Em um mundo onde alguns buscam afirmar-se como certos em suas teorias sociais e outros tentam afirmar que não existe verdade nem mentira e tudo é relativo devido nossas limitações linguísticas, a afirmação de que tudo que é adorado além do único Deus vivo é buscar objetivamente a mentira soa aterrorizante, intolerante e, para alguns, até mesmo agressivo e ofensivo. No entanto, isso não deve nos assustar. Como Igreja, é nosso papel apontar para os influentes de nosso tempo (e seus seguidores) e acusar sua idolatria. Não devemos nos intimidar e omitir de dizer: “até quando amareis a vaidade e buscareis a mentira?” confrontando os ímpios e autoexaminando nosso próprio coração.
Conclusão
Da mesma forma que fizemos no verso anterior, creio que podemos extrair alguns princípios do que aprendemos nesse versículo.
- Não podemos ignorar ou distorcer o papel da Igreja, como povo em aliança com Deus, diante da sociedade. Não somos revolucionários ou apaixonados políticos, mas devemos apontar as falhas morais e sociais da nossa sociedade e não ter medo de assumirmos posições contrárias à cosmovisão vigente. Somos chamados a pregar o Evangelho e, através dele, tanto o amor quanto santidade e justiça divinos.
- Devemos conhecer a corrupção da natureza humana e sermos sensíveis em nossa sociedade e nossa vida particular para os pontos onde mais somos tentados a usurpar a glória divina.
- Tudo fora da realidade divina é vaidade e, sem Deus como centro da cosmovisão, tudo pode se tornar mentira. Sem Deus, somos como alcoólatras que buscam a fuga da realidade ao se inebriarem. Tudo o que vivemos e cremos fora da Palavra é mentira e só não conseguimos viver completamente em mentira pois a imagem divina ainda permanece em nós.

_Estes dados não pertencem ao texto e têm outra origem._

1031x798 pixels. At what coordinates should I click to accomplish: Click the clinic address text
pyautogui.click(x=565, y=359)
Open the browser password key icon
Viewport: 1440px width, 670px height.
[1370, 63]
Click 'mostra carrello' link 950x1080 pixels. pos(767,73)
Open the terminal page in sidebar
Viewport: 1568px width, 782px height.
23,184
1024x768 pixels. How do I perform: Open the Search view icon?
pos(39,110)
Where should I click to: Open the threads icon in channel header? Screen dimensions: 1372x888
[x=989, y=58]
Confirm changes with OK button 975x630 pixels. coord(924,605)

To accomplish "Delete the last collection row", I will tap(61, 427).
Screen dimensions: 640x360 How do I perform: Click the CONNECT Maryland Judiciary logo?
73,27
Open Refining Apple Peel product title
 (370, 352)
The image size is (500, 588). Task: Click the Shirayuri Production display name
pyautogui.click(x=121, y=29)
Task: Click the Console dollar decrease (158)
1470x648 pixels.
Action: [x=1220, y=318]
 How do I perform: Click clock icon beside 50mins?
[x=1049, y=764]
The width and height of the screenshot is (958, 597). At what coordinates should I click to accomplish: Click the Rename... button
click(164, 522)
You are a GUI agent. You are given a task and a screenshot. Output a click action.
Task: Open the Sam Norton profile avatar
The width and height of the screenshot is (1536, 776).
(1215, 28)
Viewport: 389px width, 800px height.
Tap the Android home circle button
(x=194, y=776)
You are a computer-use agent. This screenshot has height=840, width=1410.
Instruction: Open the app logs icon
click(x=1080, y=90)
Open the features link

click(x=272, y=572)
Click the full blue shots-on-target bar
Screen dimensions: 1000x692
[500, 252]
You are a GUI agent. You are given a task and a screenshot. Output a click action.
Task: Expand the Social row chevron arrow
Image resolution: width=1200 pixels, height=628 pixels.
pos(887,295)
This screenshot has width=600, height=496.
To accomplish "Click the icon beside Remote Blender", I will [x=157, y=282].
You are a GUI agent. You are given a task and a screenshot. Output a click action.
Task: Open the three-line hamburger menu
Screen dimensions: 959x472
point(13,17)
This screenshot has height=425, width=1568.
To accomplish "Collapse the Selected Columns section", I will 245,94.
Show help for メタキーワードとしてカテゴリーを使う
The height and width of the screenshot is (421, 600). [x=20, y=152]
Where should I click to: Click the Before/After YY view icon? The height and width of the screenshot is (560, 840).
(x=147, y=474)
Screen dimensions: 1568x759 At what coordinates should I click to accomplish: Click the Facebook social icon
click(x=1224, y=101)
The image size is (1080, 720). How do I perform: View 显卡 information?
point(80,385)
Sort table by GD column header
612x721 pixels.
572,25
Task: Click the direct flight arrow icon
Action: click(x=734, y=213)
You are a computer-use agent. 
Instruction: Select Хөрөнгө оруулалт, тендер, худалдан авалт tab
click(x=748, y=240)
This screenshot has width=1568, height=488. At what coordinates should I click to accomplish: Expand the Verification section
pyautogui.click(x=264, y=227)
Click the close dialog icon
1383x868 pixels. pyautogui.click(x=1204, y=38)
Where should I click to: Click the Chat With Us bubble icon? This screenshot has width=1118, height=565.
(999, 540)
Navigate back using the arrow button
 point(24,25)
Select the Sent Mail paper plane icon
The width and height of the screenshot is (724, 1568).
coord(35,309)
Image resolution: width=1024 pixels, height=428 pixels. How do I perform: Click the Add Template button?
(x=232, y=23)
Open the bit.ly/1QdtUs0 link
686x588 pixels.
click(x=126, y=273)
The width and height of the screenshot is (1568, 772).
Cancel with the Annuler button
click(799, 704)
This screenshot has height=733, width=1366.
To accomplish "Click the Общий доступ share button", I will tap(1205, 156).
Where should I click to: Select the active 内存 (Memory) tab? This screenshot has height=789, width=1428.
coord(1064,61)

- Nesse verso, Davi fala em “amar” e “buscar” a vaidade e a mentira. Isso significa que a crença em Deus e a rebeldia contra Deus não se resumem a posições teóricas, mas a uma disposição do coração e dos desejos. Podemos professar uma fé teórica altamente bíblica com nossos corações inclinados para o mal. Qual é a verdadeira inclinação do seu coração?
No próximo verso veremos Davi anunciando publicamente sua aliança com Deus e demonstrando, através disso, sua confiança nEle e a autoridade sob a qual ele falava.